Convert the lines from the one containing "You are a GUI" through the end of the records, inclusive, into a JSON list of strings with one string per line, omitting blank lines and leaving out the pictures.

# # # # #

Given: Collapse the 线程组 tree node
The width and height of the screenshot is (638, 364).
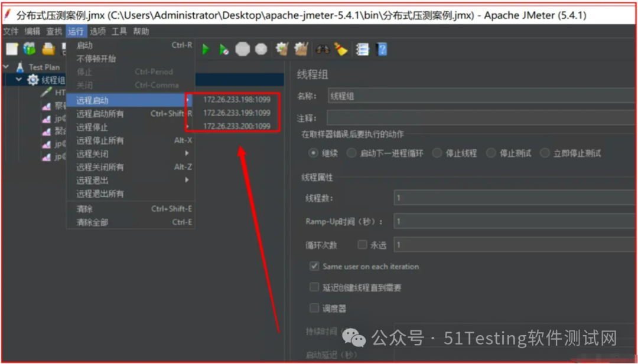Looking at the screenshot, I should tap(18, 79).
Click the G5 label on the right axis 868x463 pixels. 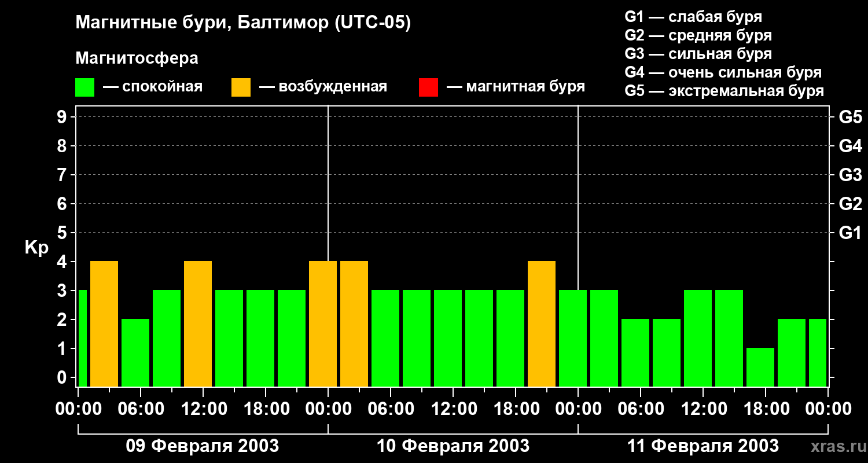[x=850, y=117]
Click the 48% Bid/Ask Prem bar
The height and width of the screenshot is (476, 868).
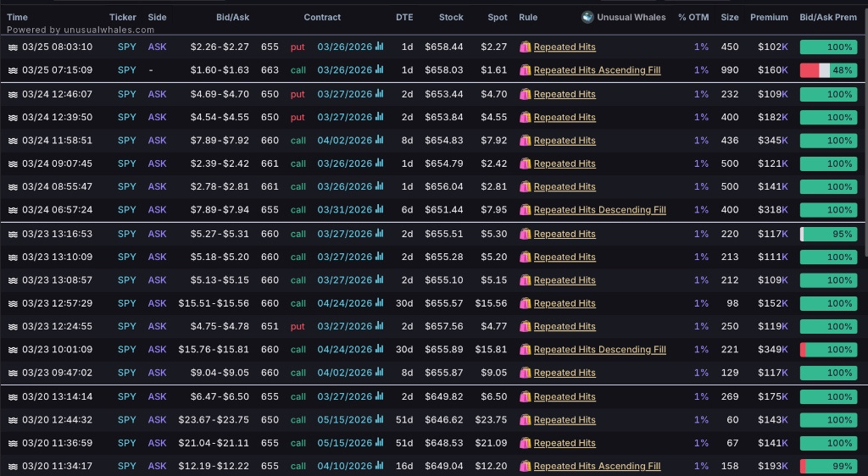click(x=828, y=70)
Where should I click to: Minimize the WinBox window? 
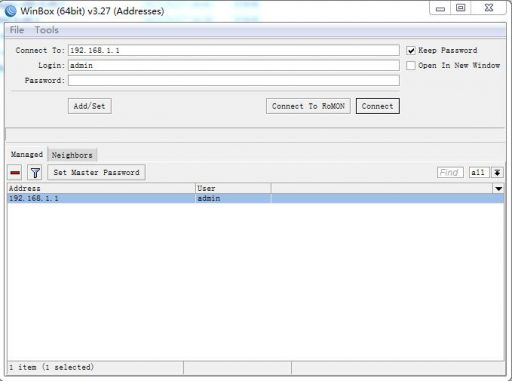[x=440, y=8]
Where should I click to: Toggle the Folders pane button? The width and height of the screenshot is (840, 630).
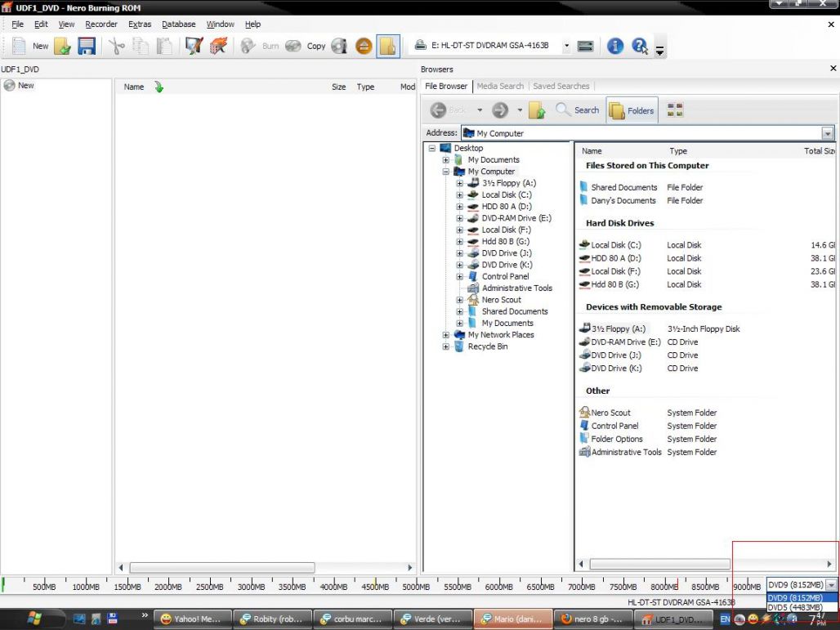(632, 110)
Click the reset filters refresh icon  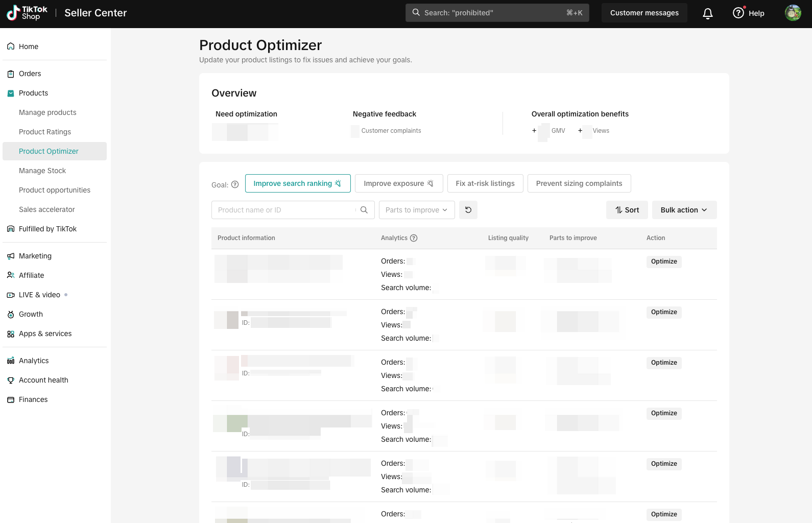(x=468, y=210)
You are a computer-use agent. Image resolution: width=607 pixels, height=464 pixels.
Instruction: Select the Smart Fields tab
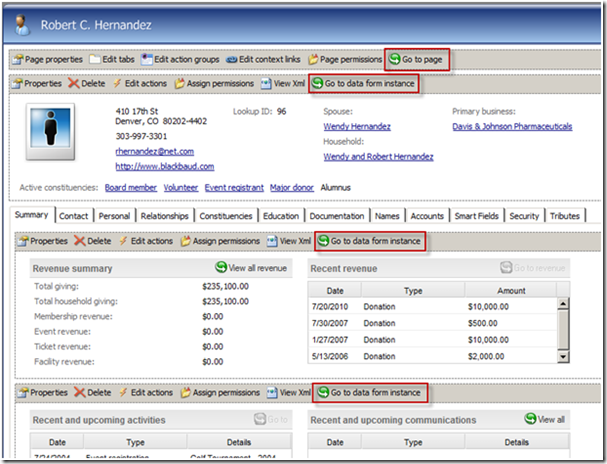coord(475,215)
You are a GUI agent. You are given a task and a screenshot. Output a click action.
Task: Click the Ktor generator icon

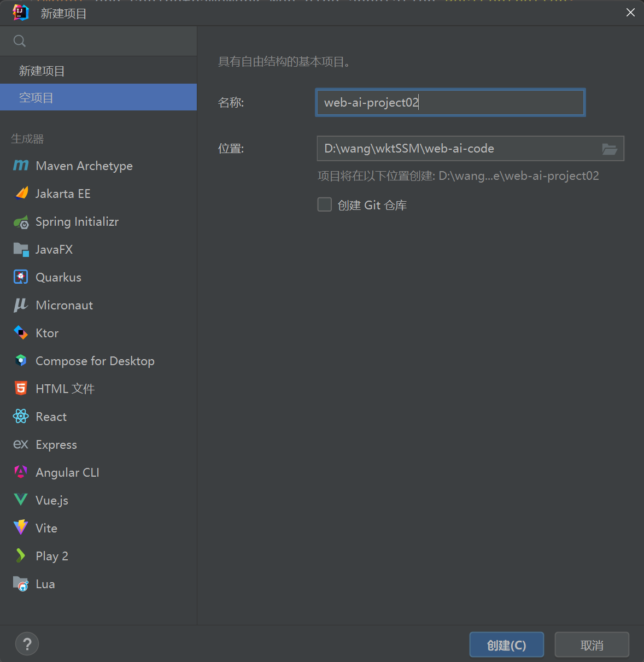[21, 333]
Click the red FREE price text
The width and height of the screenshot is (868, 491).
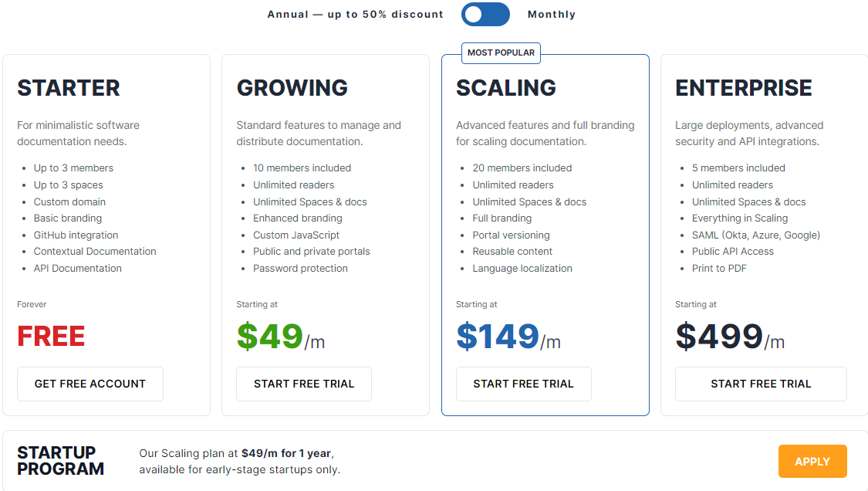click(51, 337)
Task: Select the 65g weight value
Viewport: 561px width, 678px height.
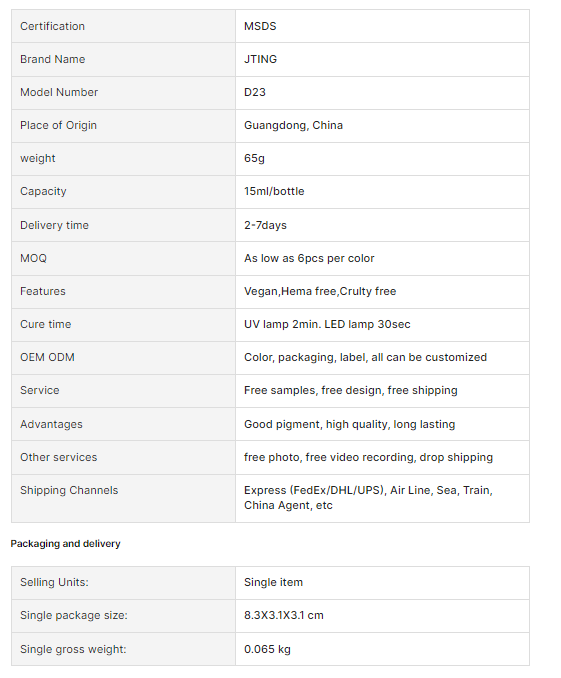Action: (x=254, y=158)
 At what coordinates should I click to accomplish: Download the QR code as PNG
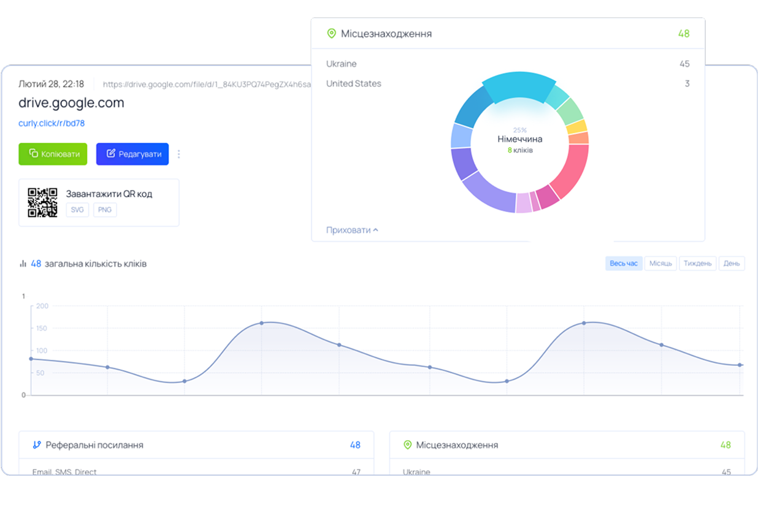(105, 210)
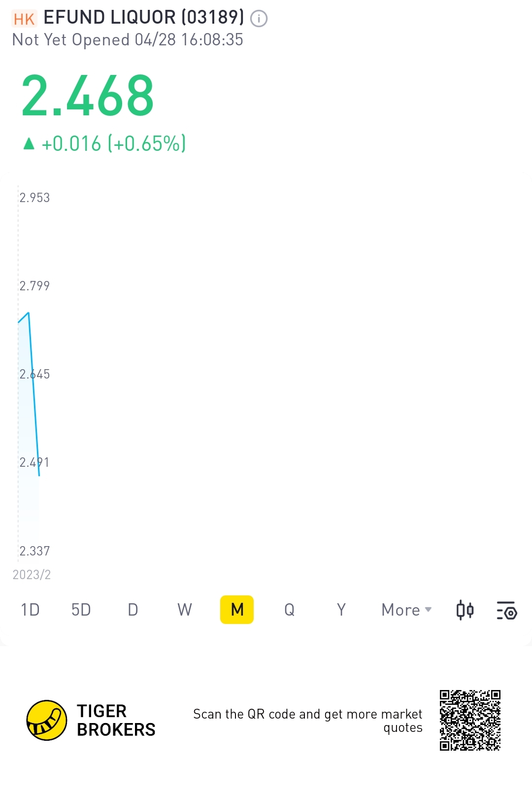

# # # # #

• [Response]
[
  "You are a GUI agent. You are given a task and a screenshot. Output a click action.",
  "Task: Click the Ktor generator icon",
  "[21, 333]",
  "Click the red FREE price text",
  "The width and height of the screenshot is (868, 491).",
  "click(51, 337)",
  "Task: Select the 65g weight value",
  "Viewport: 561px width, 678px height.",
  "Action: (x=254, y=158)",
  " At what coordinates should I click to accomplish: Download the QR code as PNG",
  "(105, 210)"
]